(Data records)
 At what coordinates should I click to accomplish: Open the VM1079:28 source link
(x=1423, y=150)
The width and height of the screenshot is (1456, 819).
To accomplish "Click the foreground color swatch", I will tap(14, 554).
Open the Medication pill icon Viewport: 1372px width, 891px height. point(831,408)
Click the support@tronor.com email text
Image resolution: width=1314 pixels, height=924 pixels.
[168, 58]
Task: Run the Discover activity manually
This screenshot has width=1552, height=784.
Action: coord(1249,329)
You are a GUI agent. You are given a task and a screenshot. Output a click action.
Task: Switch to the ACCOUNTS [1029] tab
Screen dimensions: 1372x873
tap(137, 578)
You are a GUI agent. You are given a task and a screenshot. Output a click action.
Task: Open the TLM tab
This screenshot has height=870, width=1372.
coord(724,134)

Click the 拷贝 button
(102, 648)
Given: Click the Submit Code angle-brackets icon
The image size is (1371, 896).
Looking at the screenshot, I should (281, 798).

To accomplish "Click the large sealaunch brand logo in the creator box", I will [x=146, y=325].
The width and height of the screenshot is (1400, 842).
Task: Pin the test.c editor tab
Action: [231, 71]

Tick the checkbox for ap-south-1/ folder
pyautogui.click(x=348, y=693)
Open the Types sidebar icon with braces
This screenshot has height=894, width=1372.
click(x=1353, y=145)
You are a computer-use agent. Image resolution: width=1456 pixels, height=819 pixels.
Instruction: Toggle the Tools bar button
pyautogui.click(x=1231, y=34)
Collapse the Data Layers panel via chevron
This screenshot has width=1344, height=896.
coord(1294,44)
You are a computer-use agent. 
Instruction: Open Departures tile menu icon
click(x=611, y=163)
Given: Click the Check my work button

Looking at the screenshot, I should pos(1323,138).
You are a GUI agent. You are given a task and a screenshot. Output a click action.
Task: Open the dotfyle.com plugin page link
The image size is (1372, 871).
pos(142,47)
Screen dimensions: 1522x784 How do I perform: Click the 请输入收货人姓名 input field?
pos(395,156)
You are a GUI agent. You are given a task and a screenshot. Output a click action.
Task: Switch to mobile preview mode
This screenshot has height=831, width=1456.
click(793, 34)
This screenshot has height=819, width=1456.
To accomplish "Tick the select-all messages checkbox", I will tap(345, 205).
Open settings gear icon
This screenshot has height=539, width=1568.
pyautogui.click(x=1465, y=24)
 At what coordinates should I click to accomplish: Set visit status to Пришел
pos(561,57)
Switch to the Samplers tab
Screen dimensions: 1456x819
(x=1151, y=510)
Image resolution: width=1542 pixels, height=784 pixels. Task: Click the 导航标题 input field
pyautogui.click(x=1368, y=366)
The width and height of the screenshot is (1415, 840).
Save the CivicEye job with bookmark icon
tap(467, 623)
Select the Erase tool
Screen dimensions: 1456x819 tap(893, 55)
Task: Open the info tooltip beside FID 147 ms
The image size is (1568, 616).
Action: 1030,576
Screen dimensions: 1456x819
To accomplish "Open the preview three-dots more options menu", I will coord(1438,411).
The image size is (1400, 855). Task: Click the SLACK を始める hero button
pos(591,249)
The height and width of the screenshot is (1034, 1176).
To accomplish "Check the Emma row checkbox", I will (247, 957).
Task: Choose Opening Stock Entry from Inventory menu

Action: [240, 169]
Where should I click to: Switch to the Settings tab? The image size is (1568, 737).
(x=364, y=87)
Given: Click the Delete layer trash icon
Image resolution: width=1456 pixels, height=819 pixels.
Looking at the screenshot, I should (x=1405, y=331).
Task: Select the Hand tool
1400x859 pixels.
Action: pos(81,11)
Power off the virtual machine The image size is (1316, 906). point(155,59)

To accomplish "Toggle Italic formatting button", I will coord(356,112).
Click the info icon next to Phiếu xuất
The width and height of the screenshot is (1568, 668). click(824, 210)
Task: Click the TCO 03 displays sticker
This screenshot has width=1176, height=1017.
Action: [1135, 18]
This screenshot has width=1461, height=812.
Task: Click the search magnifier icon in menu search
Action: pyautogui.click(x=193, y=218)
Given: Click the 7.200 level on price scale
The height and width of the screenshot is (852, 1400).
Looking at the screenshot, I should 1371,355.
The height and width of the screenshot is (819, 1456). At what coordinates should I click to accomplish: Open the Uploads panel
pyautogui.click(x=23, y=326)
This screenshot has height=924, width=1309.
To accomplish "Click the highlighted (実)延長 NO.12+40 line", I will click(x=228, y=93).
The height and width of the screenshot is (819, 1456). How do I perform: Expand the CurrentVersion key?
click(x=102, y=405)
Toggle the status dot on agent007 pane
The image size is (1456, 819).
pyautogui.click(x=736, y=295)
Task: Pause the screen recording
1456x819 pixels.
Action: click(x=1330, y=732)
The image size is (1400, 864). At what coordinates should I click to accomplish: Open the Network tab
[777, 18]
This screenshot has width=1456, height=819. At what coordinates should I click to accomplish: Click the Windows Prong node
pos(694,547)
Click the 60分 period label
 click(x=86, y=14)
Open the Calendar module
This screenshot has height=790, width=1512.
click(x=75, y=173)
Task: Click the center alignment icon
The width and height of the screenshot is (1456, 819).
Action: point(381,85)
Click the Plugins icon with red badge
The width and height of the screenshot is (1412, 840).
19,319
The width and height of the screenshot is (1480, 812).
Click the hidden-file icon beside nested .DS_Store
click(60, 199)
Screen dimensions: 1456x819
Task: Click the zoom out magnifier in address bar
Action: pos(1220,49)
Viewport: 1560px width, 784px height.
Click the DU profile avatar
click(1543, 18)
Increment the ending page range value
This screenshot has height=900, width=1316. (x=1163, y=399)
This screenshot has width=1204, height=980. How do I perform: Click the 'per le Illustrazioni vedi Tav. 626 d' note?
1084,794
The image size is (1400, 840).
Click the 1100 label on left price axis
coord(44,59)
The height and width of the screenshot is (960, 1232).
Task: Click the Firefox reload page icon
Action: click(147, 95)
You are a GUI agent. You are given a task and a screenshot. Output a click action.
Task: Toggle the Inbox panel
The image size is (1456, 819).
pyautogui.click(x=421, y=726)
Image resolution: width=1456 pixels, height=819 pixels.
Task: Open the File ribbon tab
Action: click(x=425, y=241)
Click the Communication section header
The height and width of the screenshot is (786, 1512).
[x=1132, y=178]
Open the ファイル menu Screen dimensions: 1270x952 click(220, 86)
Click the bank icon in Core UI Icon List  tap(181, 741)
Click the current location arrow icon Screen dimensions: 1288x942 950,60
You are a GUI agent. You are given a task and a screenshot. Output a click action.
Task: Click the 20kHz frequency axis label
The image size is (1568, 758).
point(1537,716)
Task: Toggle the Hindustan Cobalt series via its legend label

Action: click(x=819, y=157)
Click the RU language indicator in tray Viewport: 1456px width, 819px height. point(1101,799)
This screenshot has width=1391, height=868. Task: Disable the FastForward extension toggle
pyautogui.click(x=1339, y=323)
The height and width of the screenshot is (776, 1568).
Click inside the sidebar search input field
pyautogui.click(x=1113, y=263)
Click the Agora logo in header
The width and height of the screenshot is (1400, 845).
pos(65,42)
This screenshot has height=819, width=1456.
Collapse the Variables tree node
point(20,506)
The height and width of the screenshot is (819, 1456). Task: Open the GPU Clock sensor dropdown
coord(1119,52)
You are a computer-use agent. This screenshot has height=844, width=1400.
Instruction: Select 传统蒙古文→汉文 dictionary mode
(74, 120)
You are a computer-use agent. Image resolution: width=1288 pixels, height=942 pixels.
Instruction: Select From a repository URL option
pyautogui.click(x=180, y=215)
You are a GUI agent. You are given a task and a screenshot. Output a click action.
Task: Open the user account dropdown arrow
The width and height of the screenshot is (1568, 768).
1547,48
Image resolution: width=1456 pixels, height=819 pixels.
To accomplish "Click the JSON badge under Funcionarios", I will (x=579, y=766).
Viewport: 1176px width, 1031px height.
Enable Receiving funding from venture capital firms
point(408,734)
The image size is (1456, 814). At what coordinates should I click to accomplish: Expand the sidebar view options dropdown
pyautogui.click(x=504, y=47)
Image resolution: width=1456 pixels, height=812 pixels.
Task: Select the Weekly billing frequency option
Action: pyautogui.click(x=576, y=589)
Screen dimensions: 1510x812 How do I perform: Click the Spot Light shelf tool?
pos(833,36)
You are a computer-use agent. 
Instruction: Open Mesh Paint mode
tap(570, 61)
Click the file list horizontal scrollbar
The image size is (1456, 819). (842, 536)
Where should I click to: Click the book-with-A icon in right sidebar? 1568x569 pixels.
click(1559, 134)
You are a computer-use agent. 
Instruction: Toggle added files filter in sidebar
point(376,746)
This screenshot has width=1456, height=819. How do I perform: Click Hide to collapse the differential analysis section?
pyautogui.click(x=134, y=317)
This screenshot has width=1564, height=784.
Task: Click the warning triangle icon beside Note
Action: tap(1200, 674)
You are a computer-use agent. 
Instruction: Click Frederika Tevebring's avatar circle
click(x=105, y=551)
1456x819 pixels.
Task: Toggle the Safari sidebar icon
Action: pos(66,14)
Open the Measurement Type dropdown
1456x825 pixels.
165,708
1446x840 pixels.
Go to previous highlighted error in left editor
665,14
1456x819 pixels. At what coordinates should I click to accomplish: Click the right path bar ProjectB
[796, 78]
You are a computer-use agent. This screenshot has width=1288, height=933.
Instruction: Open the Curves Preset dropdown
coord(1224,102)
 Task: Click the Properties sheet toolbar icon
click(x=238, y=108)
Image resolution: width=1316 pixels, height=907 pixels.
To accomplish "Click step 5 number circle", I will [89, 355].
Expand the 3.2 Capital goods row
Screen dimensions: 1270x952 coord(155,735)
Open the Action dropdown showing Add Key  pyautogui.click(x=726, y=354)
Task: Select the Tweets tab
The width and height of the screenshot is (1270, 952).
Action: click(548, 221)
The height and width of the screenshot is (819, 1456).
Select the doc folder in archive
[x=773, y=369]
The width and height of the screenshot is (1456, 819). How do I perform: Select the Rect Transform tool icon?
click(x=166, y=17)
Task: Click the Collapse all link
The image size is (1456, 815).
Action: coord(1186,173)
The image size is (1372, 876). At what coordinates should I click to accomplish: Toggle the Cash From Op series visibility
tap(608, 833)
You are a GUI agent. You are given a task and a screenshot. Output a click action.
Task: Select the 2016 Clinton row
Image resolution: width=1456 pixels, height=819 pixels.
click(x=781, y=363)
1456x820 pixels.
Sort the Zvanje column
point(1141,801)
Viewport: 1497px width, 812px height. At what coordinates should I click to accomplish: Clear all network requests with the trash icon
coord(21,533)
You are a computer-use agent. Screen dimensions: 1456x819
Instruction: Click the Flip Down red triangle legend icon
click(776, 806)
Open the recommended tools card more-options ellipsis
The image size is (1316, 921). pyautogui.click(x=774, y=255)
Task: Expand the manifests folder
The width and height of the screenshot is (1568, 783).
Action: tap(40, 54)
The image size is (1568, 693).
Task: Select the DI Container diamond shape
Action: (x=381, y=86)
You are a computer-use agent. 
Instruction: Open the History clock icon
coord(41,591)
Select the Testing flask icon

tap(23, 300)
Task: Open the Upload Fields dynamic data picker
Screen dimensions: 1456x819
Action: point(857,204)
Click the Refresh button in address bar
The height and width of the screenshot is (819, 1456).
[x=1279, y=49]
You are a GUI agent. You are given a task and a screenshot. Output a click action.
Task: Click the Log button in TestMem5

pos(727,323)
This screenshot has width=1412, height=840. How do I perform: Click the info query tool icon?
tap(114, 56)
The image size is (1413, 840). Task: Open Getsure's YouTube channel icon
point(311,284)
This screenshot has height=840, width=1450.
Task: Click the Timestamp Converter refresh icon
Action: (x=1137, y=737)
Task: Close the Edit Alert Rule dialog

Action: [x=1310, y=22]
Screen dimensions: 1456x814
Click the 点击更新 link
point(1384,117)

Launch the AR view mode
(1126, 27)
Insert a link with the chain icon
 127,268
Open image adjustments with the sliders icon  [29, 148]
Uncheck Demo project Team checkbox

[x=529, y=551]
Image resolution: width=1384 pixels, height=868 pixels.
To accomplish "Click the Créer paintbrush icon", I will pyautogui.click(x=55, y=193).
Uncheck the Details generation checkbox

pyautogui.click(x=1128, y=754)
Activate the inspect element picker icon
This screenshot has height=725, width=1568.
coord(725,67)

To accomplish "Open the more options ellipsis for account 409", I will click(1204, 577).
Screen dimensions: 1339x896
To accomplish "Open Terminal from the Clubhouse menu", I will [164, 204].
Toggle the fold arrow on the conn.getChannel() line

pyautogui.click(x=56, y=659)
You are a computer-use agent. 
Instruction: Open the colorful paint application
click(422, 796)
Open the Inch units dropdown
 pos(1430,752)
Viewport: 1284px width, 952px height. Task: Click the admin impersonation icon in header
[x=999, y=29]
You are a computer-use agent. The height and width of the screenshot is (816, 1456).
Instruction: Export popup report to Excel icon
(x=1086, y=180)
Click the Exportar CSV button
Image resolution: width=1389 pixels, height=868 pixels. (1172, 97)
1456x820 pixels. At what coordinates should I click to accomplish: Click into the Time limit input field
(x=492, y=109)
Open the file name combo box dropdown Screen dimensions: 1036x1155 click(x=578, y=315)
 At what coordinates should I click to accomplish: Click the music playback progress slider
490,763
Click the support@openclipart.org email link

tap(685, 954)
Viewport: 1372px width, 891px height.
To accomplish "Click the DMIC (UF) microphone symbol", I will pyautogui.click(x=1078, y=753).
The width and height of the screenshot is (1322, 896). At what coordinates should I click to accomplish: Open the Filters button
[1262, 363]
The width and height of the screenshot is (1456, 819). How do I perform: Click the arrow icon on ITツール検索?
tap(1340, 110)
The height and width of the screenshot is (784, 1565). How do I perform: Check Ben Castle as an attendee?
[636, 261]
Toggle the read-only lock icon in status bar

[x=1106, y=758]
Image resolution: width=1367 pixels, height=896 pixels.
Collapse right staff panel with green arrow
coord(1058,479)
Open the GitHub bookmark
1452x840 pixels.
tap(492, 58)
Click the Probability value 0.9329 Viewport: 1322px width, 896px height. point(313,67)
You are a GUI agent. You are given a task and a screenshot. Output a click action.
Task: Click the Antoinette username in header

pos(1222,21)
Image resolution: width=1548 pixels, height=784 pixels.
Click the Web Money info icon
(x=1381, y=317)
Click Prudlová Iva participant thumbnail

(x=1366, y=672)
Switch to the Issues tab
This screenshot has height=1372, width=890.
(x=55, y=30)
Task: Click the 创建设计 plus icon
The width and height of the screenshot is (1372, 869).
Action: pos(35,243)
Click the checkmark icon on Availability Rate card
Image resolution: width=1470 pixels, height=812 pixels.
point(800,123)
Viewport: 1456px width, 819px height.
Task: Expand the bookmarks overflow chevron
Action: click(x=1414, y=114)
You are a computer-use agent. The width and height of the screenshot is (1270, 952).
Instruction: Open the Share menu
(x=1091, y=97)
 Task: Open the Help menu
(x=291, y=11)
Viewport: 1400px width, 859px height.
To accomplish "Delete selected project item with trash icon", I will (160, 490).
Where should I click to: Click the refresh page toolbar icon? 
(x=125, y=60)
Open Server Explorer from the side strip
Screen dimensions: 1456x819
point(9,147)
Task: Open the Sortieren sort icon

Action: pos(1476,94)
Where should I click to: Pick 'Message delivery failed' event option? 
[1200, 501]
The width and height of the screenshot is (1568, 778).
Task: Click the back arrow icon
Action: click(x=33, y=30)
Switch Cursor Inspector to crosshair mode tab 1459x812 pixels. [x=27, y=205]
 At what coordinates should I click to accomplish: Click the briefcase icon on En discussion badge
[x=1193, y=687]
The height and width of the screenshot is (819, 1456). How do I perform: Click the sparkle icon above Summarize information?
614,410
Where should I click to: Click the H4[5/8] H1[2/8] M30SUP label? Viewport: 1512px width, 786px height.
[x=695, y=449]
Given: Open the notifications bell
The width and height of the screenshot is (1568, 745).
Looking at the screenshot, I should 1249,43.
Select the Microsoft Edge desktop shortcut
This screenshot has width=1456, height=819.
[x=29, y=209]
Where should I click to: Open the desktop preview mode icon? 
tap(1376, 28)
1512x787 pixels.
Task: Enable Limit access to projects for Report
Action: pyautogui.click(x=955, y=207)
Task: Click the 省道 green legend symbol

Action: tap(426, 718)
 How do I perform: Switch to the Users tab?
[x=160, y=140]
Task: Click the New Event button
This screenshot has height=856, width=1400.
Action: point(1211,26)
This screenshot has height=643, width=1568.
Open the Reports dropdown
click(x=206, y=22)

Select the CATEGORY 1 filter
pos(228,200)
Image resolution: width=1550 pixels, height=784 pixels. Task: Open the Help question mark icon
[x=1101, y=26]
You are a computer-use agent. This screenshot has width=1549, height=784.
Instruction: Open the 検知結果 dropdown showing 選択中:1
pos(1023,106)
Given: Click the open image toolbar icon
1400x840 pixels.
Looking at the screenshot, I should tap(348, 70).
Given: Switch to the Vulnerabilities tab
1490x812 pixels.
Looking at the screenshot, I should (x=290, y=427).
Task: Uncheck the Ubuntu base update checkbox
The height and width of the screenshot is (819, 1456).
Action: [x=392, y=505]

EXERCISE INSTRUCTIONS
Find the word "Delete" in the entries. Copy each line that holds it.

EXERCISE RESPONSE
Given: Click the Delete layer trash icon
To accomplish "Delete selected project item with trash icon", I will (160, 490).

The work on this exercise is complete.